* [WHAT YOU NEED TO DO]: Extract each line of the records below that contains the word "column".

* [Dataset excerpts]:
- Opening Delimiter -
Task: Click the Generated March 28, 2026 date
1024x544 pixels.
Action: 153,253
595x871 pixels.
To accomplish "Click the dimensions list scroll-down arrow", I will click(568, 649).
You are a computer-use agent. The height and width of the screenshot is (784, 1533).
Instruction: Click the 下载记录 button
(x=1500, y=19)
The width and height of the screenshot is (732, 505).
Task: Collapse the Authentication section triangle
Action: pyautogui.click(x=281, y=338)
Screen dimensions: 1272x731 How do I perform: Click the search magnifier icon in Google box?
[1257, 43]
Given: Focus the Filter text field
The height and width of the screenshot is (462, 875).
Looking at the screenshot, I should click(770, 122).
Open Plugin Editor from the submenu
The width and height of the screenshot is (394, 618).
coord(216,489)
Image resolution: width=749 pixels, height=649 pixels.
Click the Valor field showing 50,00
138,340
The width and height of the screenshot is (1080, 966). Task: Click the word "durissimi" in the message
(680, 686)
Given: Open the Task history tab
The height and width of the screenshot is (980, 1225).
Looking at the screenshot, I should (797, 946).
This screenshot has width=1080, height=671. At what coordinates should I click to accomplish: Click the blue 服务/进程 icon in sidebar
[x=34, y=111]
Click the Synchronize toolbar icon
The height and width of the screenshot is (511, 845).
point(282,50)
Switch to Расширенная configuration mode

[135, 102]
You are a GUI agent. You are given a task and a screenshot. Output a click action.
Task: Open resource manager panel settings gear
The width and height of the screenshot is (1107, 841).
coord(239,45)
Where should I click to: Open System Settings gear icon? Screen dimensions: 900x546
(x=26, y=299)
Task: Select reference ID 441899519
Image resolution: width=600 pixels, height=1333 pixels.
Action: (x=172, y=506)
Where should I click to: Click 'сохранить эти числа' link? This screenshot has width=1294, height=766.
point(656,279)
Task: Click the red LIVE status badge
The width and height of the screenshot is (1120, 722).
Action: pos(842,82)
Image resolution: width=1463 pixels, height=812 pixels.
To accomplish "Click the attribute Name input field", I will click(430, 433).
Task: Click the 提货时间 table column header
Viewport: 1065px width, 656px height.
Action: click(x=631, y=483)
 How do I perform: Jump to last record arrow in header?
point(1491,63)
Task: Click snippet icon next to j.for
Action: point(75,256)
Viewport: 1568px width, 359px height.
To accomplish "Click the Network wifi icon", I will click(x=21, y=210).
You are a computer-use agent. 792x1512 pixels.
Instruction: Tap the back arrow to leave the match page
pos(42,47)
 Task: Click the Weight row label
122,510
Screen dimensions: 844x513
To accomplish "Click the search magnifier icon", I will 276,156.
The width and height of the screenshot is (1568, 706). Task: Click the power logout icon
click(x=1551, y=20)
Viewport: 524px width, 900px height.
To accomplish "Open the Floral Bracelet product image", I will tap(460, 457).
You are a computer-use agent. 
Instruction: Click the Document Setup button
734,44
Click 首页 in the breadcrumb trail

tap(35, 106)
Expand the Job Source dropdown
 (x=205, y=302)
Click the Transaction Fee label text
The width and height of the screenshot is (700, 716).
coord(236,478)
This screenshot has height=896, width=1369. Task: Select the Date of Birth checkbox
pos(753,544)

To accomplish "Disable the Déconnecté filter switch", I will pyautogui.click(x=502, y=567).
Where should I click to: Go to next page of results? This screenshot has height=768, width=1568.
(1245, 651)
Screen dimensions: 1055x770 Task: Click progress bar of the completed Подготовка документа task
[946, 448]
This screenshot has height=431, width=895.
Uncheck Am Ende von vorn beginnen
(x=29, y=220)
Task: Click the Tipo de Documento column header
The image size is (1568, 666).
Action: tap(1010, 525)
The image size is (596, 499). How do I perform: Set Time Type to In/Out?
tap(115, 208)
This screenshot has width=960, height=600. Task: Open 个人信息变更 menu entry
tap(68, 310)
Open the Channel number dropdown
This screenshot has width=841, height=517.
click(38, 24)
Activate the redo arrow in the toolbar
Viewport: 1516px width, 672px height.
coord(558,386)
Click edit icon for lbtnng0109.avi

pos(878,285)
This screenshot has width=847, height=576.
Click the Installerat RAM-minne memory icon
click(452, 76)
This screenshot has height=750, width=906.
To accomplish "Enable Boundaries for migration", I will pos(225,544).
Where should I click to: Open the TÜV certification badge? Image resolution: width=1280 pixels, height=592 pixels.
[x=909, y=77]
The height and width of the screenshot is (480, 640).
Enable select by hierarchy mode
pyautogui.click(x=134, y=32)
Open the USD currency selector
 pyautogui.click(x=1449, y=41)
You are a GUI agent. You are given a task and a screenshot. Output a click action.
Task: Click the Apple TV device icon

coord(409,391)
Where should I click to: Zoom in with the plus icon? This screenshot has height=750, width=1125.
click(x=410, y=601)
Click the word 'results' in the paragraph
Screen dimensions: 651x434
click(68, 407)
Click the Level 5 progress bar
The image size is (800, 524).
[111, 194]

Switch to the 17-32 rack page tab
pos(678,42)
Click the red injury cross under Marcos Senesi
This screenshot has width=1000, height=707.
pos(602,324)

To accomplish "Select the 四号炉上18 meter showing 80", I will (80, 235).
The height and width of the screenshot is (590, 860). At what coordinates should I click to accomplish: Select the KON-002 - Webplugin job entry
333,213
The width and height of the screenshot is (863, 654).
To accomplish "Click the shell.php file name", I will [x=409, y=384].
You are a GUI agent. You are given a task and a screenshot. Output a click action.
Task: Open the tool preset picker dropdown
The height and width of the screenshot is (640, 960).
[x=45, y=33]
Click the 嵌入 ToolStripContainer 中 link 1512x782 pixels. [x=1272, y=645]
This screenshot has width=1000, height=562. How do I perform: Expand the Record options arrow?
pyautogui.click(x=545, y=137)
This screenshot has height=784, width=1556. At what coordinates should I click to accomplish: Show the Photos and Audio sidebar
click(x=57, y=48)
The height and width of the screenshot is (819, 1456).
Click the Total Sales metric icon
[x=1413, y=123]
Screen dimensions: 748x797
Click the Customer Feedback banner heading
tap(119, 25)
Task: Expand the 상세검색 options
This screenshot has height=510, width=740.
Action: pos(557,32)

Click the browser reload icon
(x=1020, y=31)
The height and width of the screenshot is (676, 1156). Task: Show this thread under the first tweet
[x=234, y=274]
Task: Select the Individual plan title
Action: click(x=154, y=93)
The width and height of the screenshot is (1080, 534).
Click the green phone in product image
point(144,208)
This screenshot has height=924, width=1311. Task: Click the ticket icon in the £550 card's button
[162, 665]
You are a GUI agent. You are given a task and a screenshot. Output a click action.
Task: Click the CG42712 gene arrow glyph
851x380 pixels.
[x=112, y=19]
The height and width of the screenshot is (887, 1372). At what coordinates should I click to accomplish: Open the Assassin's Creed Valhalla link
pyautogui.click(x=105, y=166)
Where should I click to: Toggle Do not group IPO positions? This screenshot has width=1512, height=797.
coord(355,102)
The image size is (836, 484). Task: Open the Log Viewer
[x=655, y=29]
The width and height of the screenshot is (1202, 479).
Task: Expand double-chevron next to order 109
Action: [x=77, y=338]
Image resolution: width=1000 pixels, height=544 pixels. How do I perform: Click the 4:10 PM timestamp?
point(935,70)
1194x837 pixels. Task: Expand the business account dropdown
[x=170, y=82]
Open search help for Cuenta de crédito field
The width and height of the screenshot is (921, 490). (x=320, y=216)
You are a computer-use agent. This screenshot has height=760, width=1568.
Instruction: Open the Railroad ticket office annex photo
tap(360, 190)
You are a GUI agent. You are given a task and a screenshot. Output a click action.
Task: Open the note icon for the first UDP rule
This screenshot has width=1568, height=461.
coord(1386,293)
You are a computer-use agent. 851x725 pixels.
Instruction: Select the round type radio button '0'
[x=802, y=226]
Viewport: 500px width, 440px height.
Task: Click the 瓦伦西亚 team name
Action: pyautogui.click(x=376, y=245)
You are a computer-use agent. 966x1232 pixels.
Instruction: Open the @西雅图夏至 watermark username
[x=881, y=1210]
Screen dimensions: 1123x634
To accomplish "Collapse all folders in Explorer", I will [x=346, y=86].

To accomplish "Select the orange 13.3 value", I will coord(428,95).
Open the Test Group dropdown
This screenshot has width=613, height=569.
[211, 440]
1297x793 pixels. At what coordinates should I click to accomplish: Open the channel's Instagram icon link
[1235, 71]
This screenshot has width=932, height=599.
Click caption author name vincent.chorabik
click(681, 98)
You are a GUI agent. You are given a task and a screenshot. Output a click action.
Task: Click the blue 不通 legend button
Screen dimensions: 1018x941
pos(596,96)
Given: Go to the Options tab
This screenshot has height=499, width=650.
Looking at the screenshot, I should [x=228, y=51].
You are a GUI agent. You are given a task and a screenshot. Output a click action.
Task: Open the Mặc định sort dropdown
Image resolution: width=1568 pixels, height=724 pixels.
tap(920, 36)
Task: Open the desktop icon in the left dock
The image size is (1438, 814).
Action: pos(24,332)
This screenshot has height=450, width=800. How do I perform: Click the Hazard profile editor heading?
- Closing Delimiter -
* [FINAL ANSWER]:
Task: Click the 提货时间 table column header
Task: Click the Tipo de Documento column header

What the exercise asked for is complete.